**WHAT NEEDS TO BE DONE**: The answer must be an exact printing of every record below, with the pictures omitted.

**MATERIAL PROVIDED**:
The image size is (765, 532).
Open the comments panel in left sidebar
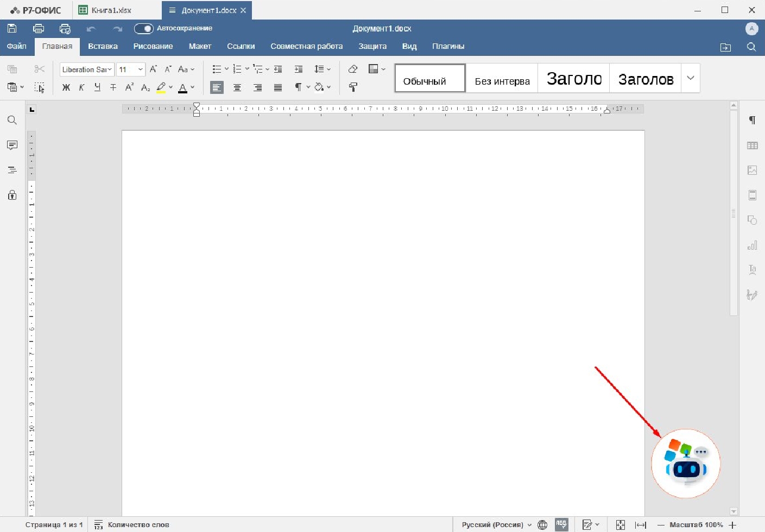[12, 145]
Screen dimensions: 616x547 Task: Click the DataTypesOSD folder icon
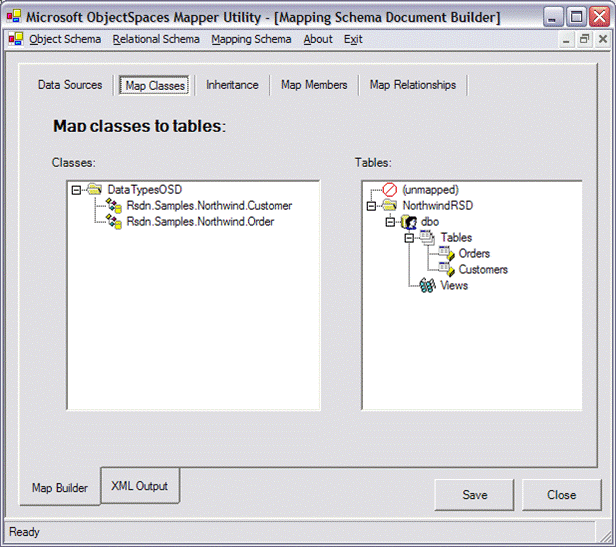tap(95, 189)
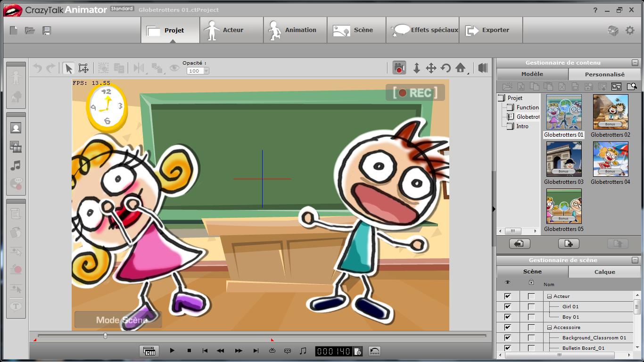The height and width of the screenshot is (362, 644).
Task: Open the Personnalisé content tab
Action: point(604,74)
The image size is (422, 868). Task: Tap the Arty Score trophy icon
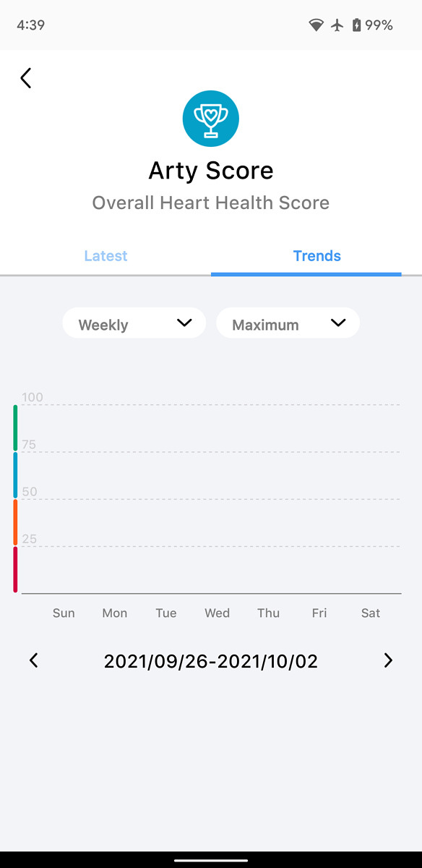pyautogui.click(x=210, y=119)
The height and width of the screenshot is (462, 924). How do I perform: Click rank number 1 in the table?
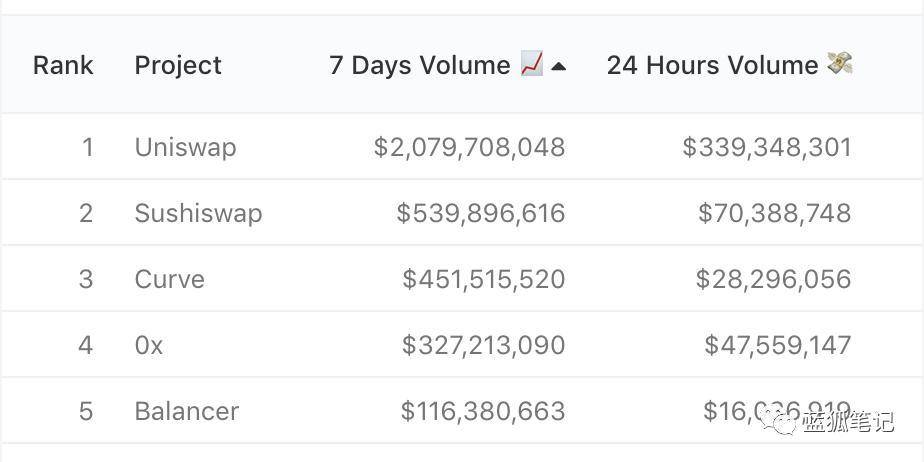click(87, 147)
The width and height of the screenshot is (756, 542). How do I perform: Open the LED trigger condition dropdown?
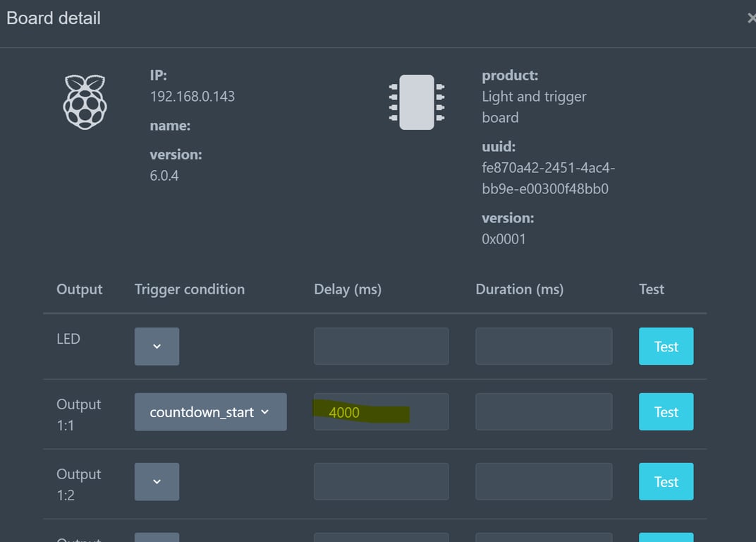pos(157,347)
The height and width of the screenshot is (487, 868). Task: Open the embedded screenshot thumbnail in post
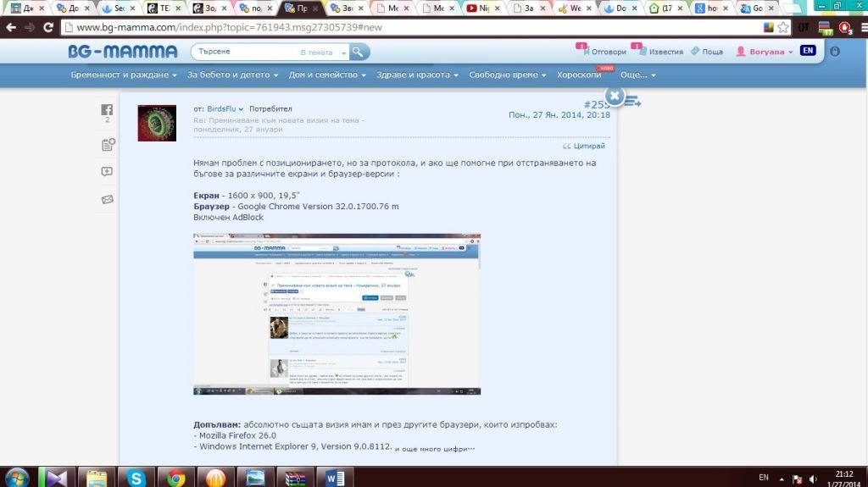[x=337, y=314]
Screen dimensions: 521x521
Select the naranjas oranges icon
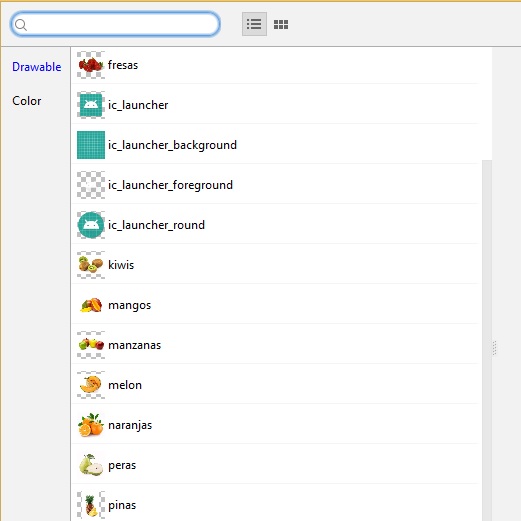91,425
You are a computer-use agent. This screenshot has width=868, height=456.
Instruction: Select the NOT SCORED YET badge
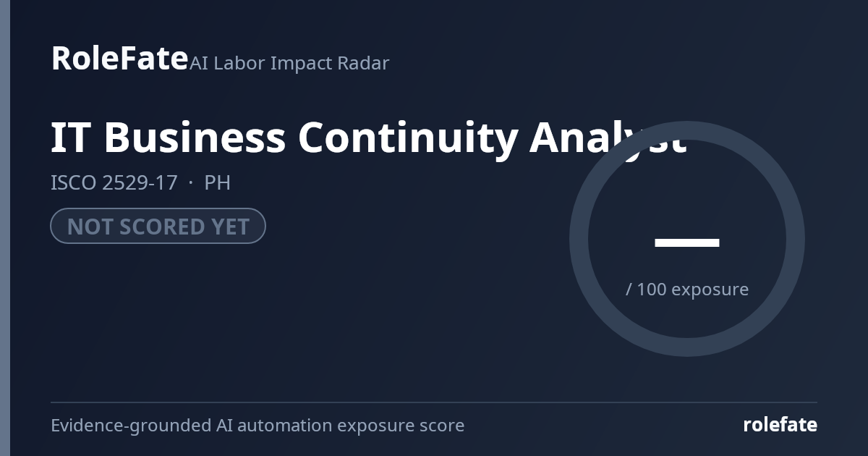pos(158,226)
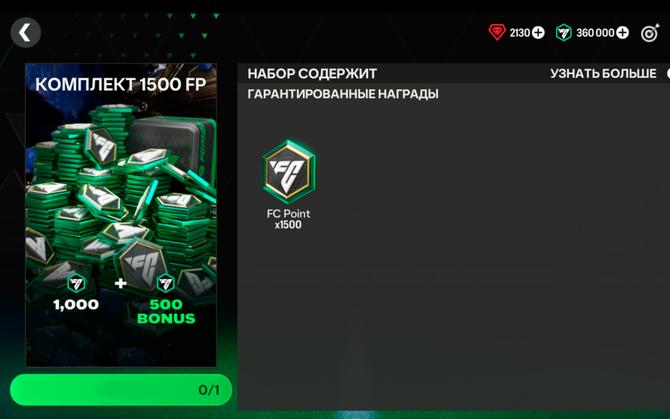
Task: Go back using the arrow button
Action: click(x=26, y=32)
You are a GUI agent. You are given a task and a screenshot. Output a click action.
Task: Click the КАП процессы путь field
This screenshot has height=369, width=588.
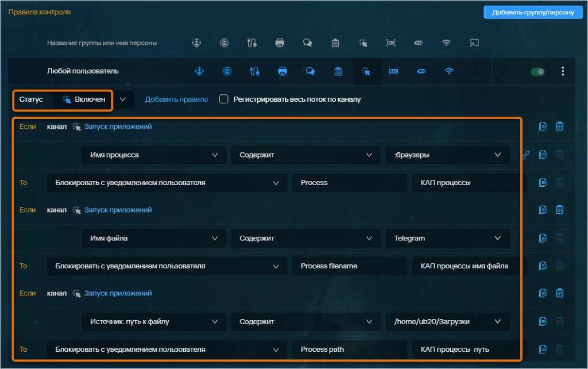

**EXERCISE SOLUTION**:
The image size is (765, 532).
Open the comments panel in left sidebar
[12, 145]
Screen dimensions: 616x547 Task: Click the DataTypesOSD folder icon
tap(95, 189)
The height and width of the screenshot is (362, 644).
Task: Open the Personnalisé content tab
Action: point(604,74)
The image size is (422, 868). Task: Tap the Arty Score trophy icon
pyautogui.click(x=210, y=119)
The height and width of the screenshot is (462, 924). How do I perform: Click rank number 1 in the table?
click(87, 147)
The width and height of the screenshot is (756, 542). How do I perform: Open the LED trigger condition dropdown?
pos(157,347)
The height and width of the screenshot is (487, 868). Task: Open the embedded screenshot thumbnail in post
[x=337, y=314]
Screen dimensions: 521x521
Select the naranjas oranges icon
91,425
You are a computer-use agent. This screenshot has width=868, height=456.
Instruction: Select the NOT SCORED YET badge
pos(158,226)
Task: Go back using the arrow button
Action: click(x=26, y=32)
You are a GUI agent. You are given a task and a screenshot. Output a click action.
Task: Click the КАП процессы путь field
This screenshot has height=369, width=588.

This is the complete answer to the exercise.